Чехов не утаивал от Ольги Леонардовны своего состояния. Но в письмах к ней он все время не болел, а «выздоравливал», уверял, что ему «лучше и лучше», что он чувствует себя «здоровым». Правда, стал мечтать о «дальнем плавании». Это уже был признак очень плохого состояния, а с некоторых пор, в контексте реалий, такое мечтание обретало иное звучание, иной смысл —
Книппер обиделась на Альтшуллера: «В Москву, конечно, не приезжай совсем. Надо слушаться кого-нибудь одного, доверяй тогда Альтшуллеру, если ты ему веришь и считаешь его за такого отличного доктора». Сама она Исааку Наумовичу не очень доверяла. Иногда говорила, в шутку или всерьез, что он ее ненавидит, и заочно возражала своим «обвинителям»: «А то ведь все обрушивается на меня, что я гублю тебя, что я настаиваю на том, чтоб ты жил здесь. Этого не может быть, и я никогда не буду настаивать, если нельзя. Я не настолько своевольный и капризный человек. А, конечно, я, как жена, слишком беспокойна и безалаберна для тебя».
Ольга Леонардовна, судя по всему, не зависела от чужих мнений. В ней не замечалось ни мнительности, ни страха перед сплетней, злословием. Но досаждало беспокойство, когда жилось «без аппетита», без радости от работы, от природы и нарушалось душевное равновесие.
В ее письмах осени 1903 года всё дышало главным — ожиданием сезона: «Скорее бы играть, жить, чувствовать за других». В доме родных опять, как в прошлые годы, «за ужином много и шумно хохотали, по-книпперовски». Опять она рассказывала, как вкусно обедала в гостях: «Ели стерлядки кольчиком, борщок, отбивн. котлеты, артишоки, печен[ые] яблоки». Как она сама угощала гостей «ухой с расстегайчиками, цветн[ой] капустой, ростбифом и шоколадом».

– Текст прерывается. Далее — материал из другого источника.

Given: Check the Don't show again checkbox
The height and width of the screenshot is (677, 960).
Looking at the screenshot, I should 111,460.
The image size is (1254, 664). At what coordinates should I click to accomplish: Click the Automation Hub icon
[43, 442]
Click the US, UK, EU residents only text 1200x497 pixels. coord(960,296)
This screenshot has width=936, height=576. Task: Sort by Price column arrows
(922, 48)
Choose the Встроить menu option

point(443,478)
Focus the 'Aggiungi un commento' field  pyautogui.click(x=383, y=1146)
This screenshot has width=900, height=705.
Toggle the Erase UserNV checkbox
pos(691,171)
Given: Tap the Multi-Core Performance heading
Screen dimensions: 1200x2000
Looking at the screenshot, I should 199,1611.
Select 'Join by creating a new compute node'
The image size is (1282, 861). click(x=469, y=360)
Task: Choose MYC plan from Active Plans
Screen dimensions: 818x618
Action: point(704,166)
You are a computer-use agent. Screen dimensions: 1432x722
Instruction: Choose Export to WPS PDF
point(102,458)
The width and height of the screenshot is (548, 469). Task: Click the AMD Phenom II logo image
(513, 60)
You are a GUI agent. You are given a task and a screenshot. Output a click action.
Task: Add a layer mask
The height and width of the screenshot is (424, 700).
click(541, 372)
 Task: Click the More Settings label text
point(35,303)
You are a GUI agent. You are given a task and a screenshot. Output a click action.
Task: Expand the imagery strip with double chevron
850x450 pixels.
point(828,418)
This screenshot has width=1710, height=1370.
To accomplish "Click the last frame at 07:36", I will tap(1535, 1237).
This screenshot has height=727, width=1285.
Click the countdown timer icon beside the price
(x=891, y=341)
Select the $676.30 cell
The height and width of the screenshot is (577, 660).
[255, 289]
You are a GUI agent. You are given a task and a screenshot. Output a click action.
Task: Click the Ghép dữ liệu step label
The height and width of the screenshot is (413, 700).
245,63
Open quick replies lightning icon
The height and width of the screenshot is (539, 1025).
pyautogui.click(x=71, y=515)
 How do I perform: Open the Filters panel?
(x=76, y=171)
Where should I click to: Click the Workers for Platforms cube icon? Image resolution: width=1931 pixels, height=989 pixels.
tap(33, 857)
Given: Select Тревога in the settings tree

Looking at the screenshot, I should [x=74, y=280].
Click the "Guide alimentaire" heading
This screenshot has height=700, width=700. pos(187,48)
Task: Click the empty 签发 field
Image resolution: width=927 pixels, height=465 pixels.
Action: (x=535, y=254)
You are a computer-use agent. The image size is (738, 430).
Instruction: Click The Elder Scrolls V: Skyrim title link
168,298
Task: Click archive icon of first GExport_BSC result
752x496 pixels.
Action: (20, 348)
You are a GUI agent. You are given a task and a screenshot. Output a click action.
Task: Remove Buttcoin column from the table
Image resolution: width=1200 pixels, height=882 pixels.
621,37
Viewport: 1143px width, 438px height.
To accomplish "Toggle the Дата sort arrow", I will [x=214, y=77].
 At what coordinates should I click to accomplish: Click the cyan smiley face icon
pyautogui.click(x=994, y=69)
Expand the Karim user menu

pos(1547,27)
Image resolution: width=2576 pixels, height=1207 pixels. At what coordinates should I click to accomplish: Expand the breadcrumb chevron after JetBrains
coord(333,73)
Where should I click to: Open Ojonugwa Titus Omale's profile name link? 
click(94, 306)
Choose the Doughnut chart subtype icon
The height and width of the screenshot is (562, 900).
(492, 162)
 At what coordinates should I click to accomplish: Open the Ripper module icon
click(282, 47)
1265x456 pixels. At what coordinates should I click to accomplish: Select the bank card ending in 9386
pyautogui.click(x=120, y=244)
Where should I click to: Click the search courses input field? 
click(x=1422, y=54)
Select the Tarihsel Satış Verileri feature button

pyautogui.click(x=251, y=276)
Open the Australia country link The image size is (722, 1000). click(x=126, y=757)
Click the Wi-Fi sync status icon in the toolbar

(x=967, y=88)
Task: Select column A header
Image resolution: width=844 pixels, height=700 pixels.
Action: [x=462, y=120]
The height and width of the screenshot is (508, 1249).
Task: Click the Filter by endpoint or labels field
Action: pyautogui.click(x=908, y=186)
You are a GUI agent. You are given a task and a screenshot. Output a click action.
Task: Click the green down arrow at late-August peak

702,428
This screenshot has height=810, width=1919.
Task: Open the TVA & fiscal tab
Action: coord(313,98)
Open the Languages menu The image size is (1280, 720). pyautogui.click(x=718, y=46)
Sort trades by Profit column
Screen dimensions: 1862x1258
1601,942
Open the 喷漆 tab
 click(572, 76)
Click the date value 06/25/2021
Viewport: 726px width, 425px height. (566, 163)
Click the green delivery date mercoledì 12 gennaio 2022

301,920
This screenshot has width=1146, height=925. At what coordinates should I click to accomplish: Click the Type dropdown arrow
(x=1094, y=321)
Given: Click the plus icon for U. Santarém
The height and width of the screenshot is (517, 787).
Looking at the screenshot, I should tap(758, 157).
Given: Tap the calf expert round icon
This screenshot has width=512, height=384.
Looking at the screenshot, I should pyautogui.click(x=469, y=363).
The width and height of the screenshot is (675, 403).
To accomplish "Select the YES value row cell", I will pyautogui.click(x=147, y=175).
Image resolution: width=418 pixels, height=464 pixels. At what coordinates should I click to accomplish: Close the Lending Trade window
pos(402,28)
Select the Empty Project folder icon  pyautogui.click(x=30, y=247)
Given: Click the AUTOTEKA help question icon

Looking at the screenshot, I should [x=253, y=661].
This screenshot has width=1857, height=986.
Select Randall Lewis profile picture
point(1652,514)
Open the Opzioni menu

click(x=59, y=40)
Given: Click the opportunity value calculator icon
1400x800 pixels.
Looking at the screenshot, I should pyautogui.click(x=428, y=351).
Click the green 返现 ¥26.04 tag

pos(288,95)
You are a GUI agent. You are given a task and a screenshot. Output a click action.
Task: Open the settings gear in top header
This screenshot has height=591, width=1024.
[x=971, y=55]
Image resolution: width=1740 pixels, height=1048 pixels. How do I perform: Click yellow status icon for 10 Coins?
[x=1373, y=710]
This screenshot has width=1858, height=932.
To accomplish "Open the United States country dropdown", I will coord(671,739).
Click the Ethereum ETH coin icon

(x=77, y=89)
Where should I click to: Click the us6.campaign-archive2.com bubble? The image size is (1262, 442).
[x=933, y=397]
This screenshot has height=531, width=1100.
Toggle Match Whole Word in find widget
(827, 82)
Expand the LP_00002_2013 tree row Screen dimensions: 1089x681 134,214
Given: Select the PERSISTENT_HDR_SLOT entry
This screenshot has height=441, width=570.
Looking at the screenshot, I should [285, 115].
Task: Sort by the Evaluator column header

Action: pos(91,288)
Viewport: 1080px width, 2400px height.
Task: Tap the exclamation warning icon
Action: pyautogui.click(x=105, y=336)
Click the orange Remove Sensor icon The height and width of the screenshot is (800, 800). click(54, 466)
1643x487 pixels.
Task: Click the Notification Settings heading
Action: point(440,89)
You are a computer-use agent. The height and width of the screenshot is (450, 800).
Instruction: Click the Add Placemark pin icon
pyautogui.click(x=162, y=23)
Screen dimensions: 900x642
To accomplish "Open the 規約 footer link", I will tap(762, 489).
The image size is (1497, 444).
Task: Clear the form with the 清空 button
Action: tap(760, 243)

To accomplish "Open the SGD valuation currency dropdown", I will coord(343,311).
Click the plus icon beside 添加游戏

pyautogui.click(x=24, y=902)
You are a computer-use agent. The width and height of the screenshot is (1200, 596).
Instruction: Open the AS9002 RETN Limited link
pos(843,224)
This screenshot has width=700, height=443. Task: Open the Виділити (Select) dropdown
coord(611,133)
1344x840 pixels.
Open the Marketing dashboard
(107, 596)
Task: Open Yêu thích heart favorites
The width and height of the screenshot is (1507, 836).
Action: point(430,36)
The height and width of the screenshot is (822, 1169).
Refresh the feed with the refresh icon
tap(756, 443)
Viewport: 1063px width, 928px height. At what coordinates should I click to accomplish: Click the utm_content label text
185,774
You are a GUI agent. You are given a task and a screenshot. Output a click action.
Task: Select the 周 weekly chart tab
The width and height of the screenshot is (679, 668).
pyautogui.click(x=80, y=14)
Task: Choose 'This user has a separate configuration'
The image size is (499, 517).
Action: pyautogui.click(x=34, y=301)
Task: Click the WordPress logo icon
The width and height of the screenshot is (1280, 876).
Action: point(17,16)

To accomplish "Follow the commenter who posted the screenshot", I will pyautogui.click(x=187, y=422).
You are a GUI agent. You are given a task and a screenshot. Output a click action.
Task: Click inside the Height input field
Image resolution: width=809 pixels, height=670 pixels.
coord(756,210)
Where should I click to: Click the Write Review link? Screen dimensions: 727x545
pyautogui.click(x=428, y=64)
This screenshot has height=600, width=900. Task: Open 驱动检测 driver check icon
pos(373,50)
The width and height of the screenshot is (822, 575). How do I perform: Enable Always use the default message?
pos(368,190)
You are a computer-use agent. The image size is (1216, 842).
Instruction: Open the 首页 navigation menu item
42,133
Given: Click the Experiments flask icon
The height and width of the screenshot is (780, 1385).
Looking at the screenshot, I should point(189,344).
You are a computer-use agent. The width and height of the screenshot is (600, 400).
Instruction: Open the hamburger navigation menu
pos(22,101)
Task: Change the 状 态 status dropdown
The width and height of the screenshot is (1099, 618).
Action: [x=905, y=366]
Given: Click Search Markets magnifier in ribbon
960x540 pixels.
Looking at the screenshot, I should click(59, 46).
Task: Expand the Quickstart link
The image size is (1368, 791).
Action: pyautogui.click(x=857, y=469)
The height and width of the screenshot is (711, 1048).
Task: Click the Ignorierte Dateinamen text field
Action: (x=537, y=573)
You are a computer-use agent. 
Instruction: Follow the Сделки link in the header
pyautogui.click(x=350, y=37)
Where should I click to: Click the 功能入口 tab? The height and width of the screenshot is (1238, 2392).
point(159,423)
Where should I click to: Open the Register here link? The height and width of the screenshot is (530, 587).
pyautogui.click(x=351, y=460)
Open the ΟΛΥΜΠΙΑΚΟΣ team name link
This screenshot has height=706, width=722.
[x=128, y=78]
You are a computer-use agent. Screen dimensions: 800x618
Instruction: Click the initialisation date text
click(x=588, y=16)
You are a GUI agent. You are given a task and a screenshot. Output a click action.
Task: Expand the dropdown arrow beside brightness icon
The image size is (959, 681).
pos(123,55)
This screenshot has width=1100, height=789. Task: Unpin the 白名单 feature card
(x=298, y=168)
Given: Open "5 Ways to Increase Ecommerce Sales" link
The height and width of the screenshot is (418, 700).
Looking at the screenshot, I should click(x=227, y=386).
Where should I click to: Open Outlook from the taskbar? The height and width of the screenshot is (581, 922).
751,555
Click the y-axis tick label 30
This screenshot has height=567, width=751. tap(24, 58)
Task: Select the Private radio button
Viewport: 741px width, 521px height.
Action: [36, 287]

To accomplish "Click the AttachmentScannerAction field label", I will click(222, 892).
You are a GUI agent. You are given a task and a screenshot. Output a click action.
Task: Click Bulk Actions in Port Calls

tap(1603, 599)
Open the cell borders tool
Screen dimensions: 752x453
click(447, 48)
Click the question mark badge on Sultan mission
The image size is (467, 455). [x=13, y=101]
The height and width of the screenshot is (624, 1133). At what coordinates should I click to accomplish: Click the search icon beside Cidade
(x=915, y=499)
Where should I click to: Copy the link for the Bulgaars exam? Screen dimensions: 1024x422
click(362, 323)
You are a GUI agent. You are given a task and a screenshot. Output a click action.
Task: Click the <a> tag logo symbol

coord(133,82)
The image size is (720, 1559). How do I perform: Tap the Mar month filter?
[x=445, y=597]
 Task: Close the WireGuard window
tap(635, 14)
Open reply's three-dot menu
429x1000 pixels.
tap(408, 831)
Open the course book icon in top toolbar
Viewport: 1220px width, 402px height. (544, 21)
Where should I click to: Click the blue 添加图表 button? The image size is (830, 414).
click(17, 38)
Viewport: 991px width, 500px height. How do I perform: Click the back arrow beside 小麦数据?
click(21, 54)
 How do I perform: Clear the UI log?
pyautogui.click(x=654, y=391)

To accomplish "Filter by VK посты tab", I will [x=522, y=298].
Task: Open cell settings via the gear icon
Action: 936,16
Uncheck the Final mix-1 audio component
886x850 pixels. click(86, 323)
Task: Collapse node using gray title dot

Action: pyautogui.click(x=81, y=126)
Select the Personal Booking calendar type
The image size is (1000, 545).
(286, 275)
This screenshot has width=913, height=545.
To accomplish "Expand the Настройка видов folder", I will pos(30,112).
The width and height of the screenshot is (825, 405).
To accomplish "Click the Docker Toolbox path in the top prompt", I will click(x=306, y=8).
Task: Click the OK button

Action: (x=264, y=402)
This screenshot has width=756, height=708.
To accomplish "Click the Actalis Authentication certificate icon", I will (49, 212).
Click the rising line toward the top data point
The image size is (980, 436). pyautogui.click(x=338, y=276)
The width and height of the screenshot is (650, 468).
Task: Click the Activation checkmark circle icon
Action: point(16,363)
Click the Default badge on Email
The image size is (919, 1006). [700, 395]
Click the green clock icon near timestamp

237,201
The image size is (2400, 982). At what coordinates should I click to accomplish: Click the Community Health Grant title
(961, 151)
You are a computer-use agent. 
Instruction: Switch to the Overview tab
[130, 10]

Умела ли Ольга Леонардовна управлять собой или ей были не свойственны сильные переживания и она переживала главным образом «за других», на сцене? Книппер «вскипала» ненадолго, не тратилась на продолжительные волнения, наверно, оберегала себя от глубоких переживаний. Может быть, поэтому бессознательно любила глаголы с приставкой —
Боялся ли Чехов чего-либо? Однажды, в 1881 году, в одном из объяснений с Александром по поводу его невоспитанности, распущенного языка и вздорных обвинений в адрес родных, Чехов сказал, что не боится даже разрыва отношений с ним: не потому, что «не имеет сердца», а потому, что «на этом свете на всё нужно быть готовым».
Он не боялся судей человеческих, все знавших, даже то, чем якобы «кончит» Чехов. И говорил в 1888 году Баранцевичу: «Одному Господу Богу ведомо, что будет и чего не будет. Ему же ведомо, кто прав и кто неправ… <…> У человека слишком недостаточно ума и совести, чтобы понять сегодняшний день и угадать, что будет завтра, и слишком мало хладнокровия, чтобы судить себя и других…»
Ко всему готовый, признававший волю рока, власть случая («с роком приходится так же мириться, как с погодою»; — «в искусстве, как и в жизни, ничего случайного не бывает»), он одолевал то, что называл «мелкими страхами». Например, из-за безденежья.